Why this beats sliding windows

Traditional chat tools truncate history (sliding window) or naively stuff everything (context overflow). The semantic shadow approach gives the agent:

Precision: retrieves the 5 most relevant prior messages, not the last 50 irrelevant ones
Infinite history: a 10,000-message conversation works exactly like a 10-message one
Cross-conversation search: “what did we decide about the API design?” searches across all conversations
Zero configuration: the app builder defines a Conversation entity with messages — the platform handles the rest

Workflow Agent Action

An agent in a workflow wait state processes an entity using RAG context to make a decision. No human chat involved — this is automated.

workflow OrderApproval for Order:
  type = lifecycle
  property = Status

  waitstate Review:
    for:
      aiRiskCheck: agent
        completes: AiRiskReview
      managerApproval: manual

The platform invokes the agent with the entity’s RAG context. The agent returns a decision which becomes the claim’s payload — visible in the workflow history as “AI assessed risk as low: customer has 12 on-time payments, order value within normal range.”
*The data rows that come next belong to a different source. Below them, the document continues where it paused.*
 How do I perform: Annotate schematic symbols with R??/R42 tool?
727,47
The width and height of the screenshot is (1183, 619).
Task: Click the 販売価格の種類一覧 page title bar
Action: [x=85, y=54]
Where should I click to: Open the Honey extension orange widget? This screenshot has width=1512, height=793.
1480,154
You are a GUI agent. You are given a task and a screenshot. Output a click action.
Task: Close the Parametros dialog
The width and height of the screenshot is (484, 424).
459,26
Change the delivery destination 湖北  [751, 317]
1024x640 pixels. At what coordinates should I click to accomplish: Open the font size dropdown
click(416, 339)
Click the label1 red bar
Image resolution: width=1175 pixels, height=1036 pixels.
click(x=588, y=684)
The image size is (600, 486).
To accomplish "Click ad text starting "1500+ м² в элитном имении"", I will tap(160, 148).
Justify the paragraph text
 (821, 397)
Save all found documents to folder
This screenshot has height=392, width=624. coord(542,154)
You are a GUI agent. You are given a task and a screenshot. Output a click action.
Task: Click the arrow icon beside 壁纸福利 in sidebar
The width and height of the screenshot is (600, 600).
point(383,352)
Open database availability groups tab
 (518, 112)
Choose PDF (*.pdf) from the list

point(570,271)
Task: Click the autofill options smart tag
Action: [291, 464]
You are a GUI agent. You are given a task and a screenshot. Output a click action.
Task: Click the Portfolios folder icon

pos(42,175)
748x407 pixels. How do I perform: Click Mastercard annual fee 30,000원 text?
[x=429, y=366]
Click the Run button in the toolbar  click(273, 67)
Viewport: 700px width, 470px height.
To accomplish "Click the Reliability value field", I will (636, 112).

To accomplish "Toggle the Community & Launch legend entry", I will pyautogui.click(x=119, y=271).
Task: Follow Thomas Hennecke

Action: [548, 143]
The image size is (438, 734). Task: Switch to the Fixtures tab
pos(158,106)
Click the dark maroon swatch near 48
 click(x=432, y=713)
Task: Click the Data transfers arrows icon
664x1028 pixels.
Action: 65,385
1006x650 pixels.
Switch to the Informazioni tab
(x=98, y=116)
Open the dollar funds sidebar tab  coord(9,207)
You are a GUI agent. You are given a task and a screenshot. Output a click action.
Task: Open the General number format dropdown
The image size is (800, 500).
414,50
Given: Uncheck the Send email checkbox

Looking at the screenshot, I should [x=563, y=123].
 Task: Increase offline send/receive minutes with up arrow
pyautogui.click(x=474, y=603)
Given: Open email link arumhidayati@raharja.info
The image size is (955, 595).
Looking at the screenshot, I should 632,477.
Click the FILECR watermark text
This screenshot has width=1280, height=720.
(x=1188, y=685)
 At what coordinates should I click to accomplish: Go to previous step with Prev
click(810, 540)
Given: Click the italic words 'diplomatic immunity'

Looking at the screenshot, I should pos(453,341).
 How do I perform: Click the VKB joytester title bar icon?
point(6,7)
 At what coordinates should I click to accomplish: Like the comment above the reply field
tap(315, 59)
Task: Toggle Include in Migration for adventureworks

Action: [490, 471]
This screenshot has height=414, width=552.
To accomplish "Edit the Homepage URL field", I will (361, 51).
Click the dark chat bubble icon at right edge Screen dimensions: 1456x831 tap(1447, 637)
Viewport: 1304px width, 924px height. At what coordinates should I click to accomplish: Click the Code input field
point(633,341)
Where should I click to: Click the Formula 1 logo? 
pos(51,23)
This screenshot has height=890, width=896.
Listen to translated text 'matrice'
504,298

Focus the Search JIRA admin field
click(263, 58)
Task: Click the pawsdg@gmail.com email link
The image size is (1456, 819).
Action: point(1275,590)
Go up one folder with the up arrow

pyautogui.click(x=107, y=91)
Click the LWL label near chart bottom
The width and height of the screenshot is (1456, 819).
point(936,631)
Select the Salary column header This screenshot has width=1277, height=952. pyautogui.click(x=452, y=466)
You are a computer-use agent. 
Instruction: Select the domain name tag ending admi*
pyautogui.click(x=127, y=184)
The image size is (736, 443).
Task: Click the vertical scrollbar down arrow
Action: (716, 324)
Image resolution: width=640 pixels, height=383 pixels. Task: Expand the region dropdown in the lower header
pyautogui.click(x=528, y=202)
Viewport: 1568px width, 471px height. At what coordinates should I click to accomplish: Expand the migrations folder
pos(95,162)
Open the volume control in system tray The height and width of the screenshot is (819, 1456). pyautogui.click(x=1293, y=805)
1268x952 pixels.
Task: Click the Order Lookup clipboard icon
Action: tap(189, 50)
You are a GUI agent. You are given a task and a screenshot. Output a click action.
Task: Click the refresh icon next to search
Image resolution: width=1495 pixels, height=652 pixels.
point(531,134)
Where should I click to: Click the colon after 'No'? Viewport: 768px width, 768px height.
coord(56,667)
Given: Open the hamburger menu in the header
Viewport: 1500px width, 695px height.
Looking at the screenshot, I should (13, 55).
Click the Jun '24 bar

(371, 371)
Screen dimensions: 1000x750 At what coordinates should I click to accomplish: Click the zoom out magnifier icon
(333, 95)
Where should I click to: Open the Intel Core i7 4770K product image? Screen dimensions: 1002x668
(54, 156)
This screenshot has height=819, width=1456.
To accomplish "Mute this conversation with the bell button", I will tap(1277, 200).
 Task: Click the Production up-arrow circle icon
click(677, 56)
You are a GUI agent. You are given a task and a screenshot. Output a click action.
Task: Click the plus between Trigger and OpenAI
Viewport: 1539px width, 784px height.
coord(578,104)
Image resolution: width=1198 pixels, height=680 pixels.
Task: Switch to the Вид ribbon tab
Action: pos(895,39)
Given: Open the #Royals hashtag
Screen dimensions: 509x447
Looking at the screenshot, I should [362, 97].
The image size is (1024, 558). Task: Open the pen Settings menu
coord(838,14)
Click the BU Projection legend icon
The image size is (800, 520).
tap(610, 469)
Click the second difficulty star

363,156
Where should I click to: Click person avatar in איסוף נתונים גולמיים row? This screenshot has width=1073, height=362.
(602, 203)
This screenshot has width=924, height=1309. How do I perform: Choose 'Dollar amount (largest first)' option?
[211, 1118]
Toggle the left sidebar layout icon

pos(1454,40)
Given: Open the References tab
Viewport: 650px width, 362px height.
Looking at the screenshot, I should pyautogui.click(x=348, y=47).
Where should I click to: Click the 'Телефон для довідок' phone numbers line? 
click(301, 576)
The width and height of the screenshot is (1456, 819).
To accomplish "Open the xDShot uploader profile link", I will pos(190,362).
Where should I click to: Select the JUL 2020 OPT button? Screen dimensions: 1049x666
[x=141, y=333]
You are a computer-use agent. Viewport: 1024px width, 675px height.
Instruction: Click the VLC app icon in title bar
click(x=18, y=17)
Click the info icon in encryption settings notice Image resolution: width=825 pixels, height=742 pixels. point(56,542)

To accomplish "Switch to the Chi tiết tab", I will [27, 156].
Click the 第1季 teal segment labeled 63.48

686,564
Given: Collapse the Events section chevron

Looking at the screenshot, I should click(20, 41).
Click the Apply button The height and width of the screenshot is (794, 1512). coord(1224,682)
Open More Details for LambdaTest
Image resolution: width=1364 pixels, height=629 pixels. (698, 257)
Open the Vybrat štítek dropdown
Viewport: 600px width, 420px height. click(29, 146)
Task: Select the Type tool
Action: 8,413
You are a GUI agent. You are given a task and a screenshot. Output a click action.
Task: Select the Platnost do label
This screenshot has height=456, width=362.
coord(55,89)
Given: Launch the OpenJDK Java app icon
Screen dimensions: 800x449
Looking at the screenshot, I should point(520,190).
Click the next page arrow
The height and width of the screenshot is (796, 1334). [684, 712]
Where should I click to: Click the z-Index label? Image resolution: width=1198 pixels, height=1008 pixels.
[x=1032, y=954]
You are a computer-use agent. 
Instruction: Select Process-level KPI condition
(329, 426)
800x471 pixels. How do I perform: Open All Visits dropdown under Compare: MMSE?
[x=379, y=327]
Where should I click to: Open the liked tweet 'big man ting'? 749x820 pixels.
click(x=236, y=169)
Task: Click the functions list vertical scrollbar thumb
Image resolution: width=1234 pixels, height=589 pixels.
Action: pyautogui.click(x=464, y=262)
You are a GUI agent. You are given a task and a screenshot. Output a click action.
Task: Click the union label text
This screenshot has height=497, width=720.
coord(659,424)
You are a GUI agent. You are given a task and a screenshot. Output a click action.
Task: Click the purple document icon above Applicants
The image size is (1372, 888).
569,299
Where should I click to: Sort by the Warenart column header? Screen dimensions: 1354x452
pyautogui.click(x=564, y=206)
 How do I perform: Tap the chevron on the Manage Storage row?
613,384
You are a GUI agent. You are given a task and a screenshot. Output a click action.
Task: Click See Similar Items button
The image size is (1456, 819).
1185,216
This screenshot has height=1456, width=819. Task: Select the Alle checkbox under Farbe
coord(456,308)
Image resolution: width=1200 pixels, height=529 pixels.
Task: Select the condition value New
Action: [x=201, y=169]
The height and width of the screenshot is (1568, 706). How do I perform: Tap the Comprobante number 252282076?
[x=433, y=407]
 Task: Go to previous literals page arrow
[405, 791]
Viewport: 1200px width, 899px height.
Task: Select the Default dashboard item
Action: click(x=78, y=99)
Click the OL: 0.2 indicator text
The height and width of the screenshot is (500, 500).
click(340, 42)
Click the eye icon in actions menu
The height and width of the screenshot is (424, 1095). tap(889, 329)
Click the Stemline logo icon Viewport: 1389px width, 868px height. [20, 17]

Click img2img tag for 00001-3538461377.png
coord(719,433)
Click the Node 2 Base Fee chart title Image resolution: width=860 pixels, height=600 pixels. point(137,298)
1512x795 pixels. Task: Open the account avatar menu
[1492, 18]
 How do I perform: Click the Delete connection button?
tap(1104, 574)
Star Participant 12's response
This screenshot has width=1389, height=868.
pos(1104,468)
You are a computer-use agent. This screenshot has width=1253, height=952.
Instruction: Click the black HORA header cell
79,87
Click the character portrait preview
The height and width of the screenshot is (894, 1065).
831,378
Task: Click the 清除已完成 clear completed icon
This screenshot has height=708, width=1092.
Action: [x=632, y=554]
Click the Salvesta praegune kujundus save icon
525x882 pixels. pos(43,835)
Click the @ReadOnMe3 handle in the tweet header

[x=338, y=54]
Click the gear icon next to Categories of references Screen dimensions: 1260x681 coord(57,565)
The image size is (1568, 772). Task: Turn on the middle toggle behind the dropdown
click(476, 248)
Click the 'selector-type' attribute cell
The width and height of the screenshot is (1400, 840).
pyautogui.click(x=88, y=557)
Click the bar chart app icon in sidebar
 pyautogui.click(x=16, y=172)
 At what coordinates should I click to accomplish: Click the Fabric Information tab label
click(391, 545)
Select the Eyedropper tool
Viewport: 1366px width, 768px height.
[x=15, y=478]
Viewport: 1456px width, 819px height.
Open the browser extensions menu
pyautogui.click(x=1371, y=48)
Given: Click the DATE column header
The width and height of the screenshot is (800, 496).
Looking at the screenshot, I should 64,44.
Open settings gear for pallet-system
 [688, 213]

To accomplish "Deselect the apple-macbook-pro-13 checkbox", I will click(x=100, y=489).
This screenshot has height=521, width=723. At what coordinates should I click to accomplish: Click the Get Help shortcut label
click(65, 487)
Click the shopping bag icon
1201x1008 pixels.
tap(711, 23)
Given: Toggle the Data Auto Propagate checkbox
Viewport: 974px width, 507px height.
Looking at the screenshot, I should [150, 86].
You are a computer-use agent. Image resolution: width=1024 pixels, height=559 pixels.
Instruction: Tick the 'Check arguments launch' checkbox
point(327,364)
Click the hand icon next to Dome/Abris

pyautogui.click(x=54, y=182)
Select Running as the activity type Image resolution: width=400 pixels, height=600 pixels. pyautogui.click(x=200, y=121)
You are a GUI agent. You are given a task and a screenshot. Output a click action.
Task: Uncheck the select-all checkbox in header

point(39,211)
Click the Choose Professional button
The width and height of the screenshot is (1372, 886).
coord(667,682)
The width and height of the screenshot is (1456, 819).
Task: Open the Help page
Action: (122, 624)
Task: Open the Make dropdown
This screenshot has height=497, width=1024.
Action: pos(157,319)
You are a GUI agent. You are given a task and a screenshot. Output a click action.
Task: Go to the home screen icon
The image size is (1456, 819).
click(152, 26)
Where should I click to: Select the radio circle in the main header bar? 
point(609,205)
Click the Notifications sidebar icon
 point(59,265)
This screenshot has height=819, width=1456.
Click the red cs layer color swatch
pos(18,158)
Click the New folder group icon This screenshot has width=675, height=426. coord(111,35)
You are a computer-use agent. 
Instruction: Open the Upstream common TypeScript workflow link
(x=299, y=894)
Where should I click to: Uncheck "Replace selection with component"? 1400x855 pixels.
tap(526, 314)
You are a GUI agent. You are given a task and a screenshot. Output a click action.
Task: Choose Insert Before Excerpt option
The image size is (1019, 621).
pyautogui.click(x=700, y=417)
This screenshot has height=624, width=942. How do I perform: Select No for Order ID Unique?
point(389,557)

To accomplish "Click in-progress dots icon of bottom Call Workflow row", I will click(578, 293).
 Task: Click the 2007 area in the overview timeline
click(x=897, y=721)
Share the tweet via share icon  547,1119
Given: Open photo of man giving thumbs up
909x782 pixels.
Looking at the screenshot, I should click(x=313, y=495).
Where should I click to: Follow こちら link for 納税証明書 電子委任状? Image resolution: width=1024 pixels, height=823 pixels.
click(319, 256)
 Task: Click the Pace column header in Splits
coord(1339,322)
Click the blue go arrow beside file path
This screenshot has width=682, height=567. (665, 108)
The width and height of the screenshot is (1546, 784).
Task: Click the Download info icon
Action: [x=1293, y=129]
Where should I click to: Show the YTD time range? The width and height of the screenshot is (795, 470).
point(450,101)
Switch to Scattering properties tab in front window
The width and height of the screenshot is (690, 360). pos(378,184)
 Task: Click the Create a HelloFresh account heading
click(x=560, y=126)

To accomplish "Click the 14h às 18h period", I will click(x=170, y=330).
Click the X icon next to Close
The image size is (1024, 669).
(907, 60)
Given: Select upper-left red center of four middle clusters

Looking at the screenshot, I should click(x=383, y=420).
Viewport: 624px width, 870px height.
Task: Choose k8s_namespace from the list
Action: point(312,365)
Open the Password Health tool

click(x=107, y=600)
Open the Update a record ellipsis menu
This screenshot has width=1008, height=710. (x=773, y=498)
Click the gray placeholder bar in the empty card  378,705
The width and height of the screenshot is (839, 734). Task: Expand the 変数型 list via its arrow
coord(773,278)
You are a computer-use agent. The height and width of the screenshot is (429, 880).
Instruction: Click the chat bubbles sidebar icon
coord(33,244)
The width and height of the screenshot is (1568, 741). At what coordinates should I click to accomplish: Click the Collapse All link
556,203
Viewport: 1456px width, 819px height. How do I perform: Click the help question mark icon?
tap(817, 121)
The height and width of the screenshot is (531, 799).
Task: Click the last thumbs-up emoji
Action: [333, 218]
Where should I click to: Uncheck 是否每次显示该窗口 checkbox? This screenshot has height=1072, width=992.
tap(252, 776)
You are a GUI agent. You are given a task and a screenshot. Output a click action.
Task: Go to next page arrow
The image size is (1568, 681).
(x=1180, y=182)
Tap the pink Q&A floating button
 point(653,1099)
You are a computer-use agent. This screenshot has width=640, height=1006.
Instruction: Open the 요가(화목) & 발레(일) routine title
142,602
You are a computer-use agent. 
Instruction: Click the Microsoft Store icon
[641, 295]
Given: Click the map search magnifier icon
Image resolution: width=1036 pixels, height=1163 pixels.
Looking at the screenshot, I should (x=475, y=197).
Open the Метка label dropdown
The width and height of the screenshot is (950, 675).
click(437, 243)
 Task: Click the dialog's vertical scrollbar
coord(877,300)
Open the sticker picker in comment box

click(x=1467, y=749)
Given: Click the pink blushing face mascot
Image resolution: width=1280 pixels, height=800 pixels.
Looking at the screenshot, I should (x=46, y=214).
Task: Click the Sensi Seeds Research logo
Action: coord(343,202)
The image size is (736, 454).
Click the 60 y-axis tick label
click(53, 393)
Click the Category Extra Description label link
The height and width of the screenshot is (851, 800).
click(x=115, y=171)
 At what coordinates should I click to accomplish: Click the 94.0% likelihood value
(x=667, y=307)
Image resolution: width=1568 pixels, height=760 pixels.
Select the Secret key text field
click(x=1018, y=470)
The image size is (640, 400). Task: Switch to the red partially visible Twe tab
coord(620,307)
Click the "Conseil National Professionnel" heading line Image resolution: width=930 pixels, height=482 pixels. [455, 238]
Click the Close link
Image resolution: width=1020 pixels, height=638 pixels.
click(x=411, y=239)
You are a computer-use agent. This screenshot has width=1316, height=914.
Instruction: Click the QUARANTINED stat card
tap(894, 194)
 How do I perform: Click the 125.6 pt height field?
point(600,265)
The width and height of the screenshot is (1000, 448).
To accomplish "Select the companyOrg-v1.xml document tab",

This pattern separates chat (human-agent interaction with history) from automated processing (agent makes a decision and moves on). The same RAG infrastructure powers both — the agent sees the entity’s semantic shadow either way.

Pattern Summary

Pattern	Human interaction	Chat history	Entity-specific	Trigger
Chat	Conversational	Yes (per user per entity)	Yes	User sends message
Pulse	None (passive read)	No	Yes	Background job
Workflow	None (automated)	No	Yes	Workflow for-item
Search	Query → results	No	Cross-entity	User searches

Chat is the workhorse — it covers Q&A, document analysis, follow-ups, report generation, and insight extraction. Everything a user does with an agent goes through chat.